> **Work task**
Print every record word for word.

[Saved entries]
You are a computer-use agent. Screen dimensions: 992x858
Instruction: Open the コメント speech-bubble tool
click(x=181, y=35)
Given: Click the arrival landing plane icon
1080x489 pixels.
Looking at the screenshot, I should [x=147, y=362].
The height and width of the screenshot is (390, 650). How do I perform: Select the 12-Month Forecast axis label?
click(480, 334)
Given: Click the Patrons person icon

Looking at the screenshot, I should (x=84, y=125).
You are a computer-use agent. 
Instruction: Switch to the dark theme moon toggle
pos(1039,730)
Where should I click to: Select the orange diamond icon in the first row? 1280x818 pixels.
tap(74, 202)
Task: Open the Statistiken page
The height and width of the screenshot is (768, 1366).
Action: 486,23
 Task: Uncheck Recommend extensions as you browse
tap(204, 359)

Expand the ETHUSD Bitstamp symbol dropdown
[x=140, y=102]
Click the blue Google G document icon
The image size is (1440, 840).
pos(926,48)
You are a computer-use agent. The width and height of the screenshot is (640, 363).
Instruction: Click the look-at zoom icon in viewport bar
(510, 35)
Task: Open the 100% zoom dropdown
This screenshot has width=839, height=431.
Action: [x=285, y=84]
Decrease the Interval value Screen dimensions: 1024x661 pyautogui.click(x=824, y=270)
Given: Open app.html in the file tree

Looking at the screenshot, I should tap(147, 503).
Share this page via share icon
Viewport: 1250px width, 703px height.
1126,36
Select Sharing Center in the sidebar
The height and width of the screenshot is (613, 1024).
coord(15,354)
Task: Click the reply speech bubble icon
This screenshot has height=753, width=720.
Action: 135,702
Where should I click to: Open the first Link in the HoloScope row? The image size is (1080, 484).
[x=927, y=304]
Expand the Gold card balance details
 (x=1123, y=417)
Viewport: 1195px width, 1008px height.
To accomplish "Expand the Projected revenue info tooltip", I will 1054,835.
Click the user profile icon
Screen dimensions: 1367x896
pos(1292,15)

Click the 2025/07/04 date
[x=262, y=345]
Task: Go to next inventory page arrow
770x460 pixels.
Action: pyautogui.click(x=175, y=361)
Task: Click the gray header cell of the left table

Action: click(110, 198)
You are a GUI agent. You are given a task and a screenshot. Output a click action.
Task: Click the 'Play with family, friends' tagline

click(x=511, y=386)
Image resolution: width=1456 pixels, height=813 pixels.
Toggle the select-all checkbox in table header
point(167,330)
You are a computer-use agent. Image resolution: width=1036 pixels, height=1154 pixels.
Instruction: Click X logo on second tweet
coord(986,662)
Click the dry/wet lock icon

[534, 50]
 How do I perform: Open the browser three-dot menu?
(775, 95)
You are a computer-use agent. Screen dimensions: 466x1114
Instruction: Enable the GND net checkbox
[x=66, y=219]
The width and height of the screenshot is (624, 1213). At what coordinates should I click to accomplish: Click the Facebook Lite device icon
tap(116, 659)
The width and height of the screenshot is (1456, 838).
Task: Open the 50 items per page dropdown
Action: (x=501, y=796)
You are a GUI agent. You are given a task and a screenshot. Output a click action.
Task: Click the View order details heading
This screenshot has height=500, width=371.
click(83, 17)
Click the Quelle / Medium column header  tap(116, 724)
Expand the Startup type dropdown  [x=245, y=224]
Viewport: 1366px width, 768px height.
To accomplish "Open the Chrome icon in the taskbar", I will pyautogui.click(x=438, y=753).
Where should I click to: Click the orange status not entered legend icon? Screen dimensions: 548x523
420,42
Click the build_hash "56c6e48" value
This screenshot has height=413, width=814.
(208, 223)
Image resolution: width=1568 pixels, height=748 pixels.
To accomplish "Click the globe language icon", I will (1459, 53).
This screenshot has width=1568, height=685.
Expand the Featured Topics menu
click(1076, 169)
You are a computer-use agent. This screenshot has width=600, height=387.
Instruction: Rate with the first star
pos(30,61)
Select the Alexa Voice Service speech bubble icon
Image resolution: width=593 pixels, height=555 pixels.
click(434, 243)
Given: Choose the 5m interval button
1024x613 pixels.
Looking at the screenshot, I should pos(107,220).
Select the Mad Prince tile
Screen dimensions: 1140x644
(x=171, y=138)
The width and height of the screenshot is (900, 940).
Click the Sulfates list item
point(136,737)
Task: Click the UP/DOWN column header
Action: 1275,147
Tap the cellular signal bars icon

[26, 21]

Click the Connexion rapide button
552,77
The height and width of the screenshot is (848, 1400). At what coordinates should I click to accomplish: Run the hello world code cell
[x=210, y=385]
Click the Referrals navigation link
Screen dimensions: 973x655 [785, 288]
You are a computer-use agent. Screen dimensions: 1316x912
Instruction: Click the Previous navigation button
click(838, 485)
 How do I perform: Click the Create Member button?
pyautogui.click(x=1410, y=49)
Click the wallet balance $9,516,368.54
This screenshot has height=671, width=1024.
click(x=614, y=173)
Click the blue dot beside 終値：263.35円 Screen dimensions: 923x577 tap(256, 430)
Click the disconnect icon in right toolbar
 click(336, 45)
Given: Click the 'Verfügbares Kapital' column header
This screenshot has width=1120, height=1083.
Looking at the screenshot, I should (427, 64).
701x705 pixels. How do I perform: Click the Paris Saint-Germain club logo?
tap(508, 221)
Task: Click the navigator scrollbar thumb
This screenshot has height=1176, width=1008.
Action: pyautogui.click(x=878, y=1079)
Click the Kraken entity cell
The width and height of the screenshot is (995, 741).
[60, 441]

> **Answer box**
You are a computer-use agent. Screen dimensions: 992x858
Instruction: Open the コメント speech-bubble tool
click(x=181, y=35)
Given: Click the arrival landing plane icon
1080x489 pixels.
Looking at the screenshot, I should [x=147, y=362].
The height and width of the screenshot is (390, 650). How do I perform: Select the 12-Month Forecast axis label?
click(480, 334)
Given: Click the Patrons person icon

Looking at the screenshot, I should (x=84, y=125).
You are a computer-use agent. 
Instruction: Switch to the dark theme moon toggle
pos(1039,730)
Where should I click to: Select the orange diamond icon in the first row? 1280x818 pixels.
tap(74, 202)
Task: Open the Statistiken page
The height and width of the screenshot is (768, 1366).
Action: 486,23
 Task: Uncheck Recommend extensions as you browse
tap(204, 359)

Expand the ETHUSD Bitstamp symbol dropdown
[x=140, y=102]
Click the blue Google G document icon
The image size is (1440, 840).
pos(926,48)
You are a computer-use agent. The width and height of the screenshot is (640, 363).
Instruction: Click the look-at zoom icon in viewport bar
(510, 35)
Task: Open the 100% zoom dropdown
This screenshot has width=839, height=431.
Action: [x=285, y=84]
Decrease the Interval value Screen dimensions: 1024x661 pyautogui.click(x=824, y=270)
Given: Open app.html in the file tree

Looking at the screenshot, I should tap(147, 503).
Share this page via share icon
Viewport: 1250px width, 703px height.
1126,36
Select Sharing Center in the sidebar
The height and width of the screenshot is (613, 1024).
coord(15,354)
Task: Click the reply speech bubble icon
This screenshot has height=753, width=720.
Action: 135,702
Where should I click to: Open the first Link in the HoloScope row? The image size is (1080, 484).
[x=927, y=304]
Expand the Gold card balance details
 (x=1123, y=417)
Viewport: 1195px width, 1008px height.
To accomplish "Expand the Projected revenue info tooltip", I will 1054,835.
Click the user profile icon
Screen dimensions: 1367x896
pos(1292,15)

Click the 2025/07/04 date
[x=262, y=345]
Task: Go to next inventory page arrow
770x460 pixels.
Action: pyautogui.click(x=175, y=361)
Task: Click the gray header cell of the left table

Action: click(110, 198)
You are a GUI agent. You are given a task and a screenshot. Output a click action.
Task: Click the 'Play with family, friends' tagline

click(x=511, y=386)
Image resolution: width=1456 pixels, height=813 pixels.
Toggle the select-all checkbox in table header
point(167,330)
You are a computer-use agent. Image resolution: width=1036 pixels, height=1154 pixels.
Instruction: Click X logo on second tweet
coord(986,662)
Click the dry/wet lock icon

[534, 50]
 How do I perform: Open the browser three-dot menu?
(775, 95)
You are a computer-use agent. Screen dimensions: 466x1114
Instruction: Enable the GND net checkbox
[x=66, y=219]
The width and height of the screenshot is (624, 1213). At what coordinates should I click to accomplish: Click the Facebook Lite device icon
tap(116, 659)
The width and height of the screenshot is (1456, 838).
Task: Open the 50 items per page dropdown
Action: (x=501, y=796)
You are a GUI agent. You are given a task and a screenshot. Output a click action.
Task: Click the View order details heading
This screenshot has height=500, width=371.
click(83, 17)
Click the Quelle / Medium column header  tap(116, 724)
Expand the Startup type dropdown  [x=245, y=224]
Viewport: 1366px width, 768px height.
To accomplish "Open the Chrome icon in the taskbar", I will pyautogui.click(x=438, y=753).
Where should I click to: Click the orange status not entered legend icon? Screen dimensions: 548x523
420,42
Click the build_hash "56c6e48" value
This screenshot has height=413, width=814.
(208, 223)
Image resolution: width=1568 pixels, height=748 pixels.
To accomplish "Click the globe language icon", I will (1459, 53).
This screenshot has width=1568, height=685.
Expand the Featured Topics menu
click(1076, 169)
You are a computer-use agent. This screenshot has width=600, height=387.
Instruction: Rate with the first star
pos(30,61)
Select the Alexa Voice Service speech bubble icon
Image resolution: width=593 pixels, height=555 pixels.
click(434, 243)
Given: Choose the 5m interval button
1024x613 pixels.
Looking at the screenshot, I should pos(107,220).
Select the Mad Prince tile
Screen dimensions: 1140x644
(x=171, y=138)
The width and height of the screenshot is (900, 940).
Click the Sulfates list item
point(136,737)
Task: Click the UP/DOWN column header
Action: 1275,147
Tap the cellular signal bars icon

[26, 21]

Click the Connexion rapide button
552,77
The height and width of the screenshot is (848, 1400). At what coordinates should I click to accomplish: Run the hello world code cell
[x=210, y=385]
Click the Referrals navigation link
Screen dimensions: 973x655 [785, 288]
You are a computer-use agent. Screen dimensions: 1316x912
Instruction: Click the Previous navigation button
click(838, 485)
 How do I perform: Click the Create Member button?
pyautogui.click(x=1410, y=49)
Click the wallet balance $9,516,368.54
This screenshot has height=671, width=1024.
click(x=614, y=173)
Click the blue dot beside 終値：263.35円 Screen dimensions: 923x577 tap(256, 430)
Click the disconnect icon in right toolbar
 click(336, 45)
Given: Click the 'Verfügbares Kapital' column header
This screenshot has width=1120, height=1083.
Looking at the screenshot, I should (427, 64).
701x705 pixels. How do I perform: Click the Paris Saint-Germain club logo?
tap(508, 221)
Task: Click the navigator scrollbar thumb
This screenshot has height=1176, width=1008.
Action: pyautogui.click(x=878, y=1079)
Click the Kraken entity cell
The width and height of the screenshot is (995, 741).
[60, 441]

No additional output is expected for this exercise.